● THE PROBLEM:
For each line of the data below that contains "field", return that line.

● Source data:

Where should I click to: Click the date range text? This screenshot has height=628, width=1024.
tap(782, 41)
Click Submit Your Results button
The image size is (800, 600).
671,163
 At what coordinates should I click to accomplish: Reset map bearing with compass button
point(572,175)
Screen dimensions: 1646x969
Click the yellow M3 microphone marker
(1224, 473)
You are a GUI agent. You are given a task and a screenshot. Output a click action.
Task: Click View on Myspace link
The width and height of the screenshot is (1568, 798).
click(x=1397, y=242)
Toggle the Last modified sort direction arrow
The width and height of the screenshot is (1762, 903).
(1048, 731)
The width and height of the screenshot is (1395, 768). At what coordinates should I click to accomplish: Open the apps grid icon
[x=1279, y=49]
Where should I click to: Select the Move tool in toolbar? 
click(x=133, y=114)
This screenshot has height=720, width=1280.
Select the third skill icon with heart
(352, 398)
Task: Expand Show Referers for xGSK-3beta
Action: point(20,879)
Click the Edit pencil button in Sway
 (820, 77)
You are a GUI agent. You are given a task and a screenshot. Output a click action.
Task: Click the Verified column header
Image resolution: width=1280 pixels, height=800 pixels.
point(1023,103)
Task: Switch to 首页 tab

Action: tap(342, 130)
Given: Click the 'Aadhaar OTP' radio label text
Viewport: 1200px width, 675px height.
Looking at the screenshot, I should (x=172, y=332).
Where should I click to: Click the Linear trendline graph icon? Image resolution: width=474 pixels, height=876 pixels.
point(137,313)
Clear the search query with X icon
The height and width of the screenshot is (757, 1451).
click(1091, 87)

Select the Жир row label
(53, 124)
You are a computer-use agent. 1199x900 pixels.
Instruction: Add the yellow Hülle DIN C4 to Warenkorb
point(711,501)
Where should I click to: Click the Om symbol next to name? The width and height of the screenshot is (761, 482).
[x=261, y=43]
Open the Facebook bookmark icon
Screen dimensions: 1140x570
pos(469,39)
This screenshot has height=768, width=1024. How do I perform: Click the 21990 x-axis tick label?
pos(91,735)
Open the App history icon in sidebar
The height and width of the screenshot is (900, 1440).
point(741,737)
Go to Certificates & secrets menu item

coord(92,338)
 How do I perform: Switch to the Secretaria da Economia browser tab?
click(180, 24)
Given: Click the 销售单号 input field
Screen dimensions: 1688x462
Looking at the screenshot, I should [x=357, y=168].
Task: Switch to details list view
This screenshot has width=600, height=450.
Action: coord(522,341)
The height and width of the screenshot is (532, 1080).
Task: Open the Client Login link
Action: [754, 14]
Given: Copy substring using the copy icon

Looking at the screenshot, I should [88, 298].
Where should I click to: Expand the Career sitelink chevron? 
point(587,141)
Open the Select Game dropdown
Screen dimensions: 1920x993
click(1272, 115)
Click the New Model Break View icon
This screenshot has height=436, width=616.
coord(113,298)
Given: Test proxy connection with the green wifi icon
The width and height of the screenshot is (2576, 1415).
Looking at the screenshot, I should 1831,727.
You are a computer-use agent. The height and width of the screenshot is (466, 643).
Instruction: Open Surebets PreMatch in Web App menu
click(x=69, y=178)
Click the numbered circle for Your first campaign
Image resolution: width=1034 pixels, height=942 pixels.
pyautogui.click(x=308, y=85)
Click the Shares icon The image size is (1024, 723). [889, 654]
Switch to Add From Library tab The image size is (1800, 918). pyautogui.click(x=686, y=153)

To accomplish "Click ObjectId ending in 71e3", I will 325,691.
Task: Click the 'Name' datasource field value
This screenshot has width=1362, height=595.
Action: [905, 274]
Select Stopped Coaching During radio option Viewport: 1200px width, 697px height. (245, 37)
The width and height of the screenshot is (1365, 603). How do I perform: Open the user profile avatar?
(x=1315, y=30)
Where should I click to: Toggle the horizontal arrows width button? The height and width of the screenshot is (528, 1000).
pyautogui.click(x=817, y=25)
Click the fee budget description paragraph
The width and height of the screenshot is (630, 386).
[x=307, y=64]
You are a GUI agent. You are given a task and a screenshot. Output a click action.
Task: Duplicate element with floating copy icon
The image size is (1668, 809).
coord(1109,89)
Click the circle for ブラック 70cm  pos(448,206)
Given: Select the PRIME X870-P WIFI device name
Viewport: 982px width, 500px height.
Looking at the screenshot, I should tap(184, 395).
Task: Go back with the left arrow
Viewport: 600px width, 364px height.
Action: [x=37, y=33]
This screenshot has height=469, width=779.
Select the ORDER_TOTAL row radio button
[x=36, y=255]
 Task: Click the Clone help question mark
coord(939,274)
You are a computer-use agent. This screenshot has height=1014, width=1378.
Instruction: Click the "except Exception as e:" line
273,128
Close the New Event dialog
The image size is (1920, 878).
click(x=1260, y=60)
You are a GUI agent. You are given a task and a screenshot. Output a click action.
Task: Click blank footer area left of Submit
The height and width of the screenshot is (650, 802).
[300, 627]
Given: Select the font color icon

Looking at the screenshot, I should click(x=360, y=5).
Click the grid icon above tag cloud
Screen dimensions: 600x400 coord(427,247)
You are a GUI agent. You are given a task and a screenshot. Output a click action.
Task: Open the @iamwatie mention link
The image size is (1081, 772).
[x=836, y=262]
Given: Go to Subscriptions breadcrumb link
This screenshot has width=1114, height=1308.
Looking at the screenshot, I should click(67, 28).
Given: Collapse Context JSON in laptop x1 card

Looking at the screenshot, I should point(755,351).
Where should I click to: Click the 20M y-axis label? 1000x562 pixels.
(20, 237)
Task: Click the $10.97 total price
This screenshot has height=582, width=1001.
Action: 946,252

● RESPONSE TO THIS EXERCISE:
Given: Click the 销售单号 input field
Task: Click the 'Name' datasource field value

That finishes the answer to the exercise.